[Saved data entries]
------------------------------------
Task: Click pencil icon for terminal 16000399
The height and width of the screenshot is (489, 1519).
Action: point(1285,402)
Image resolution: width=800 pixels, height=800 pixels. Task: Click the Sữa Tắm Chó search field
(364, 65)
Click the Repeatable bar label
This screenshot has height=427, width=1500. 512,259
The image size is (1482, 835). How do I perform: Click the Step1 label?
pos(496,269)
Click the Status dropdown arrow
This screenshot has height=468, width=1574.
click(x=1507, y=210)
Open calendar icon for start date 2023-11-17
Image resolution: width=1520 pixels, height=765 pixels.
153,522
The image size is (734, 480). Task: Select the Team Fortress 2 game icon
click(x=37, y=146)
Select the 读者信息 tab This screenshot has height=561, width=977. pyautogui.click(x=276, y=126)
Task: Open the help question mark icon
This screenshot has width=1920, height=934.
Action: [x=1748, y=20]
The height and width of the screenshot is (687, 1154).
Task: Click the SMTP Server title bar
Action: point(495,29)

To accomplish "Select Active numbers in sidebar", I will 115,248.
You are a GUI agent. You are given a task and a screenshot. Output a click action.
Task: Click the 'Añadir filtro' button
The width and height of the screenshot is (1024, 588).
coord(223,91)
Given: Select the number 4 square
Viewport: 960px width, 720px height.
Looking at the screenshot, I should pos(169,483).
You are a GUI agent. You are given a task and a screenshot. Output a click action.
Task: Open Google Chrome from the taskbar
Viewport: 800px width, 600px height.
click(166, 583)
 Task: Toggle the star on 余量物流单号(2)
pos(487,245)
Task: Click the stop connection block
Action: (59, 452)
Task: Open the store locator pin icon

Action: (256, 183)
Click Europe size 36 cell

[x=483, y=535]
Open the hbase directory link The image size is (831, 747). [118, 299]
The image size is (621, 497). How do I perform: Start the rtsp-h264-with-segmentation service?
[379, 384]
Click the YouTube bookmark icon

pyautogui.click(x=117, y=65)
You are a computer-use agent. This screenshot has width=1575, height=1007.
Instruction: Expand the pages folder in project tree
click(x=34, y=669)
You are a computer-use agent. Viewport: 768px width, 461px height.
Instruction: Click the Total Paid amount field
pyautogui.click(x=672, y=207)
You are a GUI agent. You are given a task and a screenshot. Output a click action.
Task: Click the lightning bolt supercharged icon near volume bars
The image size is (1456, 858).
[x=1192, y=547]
------------------------------------
Exercise aim: Retype the records above in full, exactly as they appear.

Solution:
Task: Click pencil icon for terminal 16000399
The height and width of the screenshot is (489, 1519).
Action: point(1285,402)
Image resolution: width=800 pixels, height=800 pixels. Task: Click the Sữa Tắm Chó search field
(364, 65)
Click the Repeatable bar label
This screenshot has height=427, width=1500. 512,259
The image size is (1482, 835). How do I perform: Click the Step1 label?
pos(496,269)
Click the Status dropdown arrow
This screenshot has height=468, width=1574.
click(x=1507, y=210)
Open calendar icon for start date 2023-11-17
Image resolution: width=1520 pixels, height=765 pixels.
153,522
The image size is (734, 480). Task: Select the Team Fortress 2 game icon
click(x=37, y=146)
Select the 读者信息 tab This screenshot has height=561, width=977. pyautogui.click(x=276, y=126)
Task: Open the help question mark icon
This screenshot has width=1920, height=934.
Action: [x=1748, y=20]
The height and width of the screenshot is (687, 1154).
Task: Click the SMTP Server title bar
Action: point(495,29)

To accomplish "Select Active numbers in sidebar", I will 115,248.
You are a GUI agent. You are given a task and a screenshot. Output a click action.
Task: Click the 'Añadir filtro' button
The width and height of the screenshot is (1024, 588).
coord(223,91)
Given: Select the number 4 square
Viewport: 960px width, 720px height.
Looking at the screenshot, I should pos(169,483).
You are a GUI agent. You are given a task and a screenshot. Output a click action.
Task: Open Google Chrome from the taskbar
Viewport: 800px width, 600px height.
click(166, 583)
 Task: Toggle the star on 余量物流单号(2)
pos(487,245)
Task: Click the stop connection block
Action: (59, 452)
Task: Open the store locator pin icon

Action: (256, 183)
Click Europe size 36 cell

[x=483, y=535]
Open the hbase directory link The image size is (831, 747). [118, 299]
The image size is (621, 497). How do I perform: Start the rtsp-h264-with-segmentation service?
[379, 384]
Click the YouTube bookmark icon

pyautogui.click(x=117, y=65)
You are a computer-use agent. This screenshot has width=1575, height=1007.
Instruction: Expand the pages folder in project tree
click(x=34, y=669)
You are a computer-use agent. Viewport: 768px width, 461px height.
Instruction: Click the Total Paid amount field
pyautogui.click(x=672, y=207)
You are a GUI agent. You are given a task and a screenshot. Output a click action.
Task: Click the lightning bolt supercharged icon near volume bars
The image size is (1456, 858).
[x=1192, y=547]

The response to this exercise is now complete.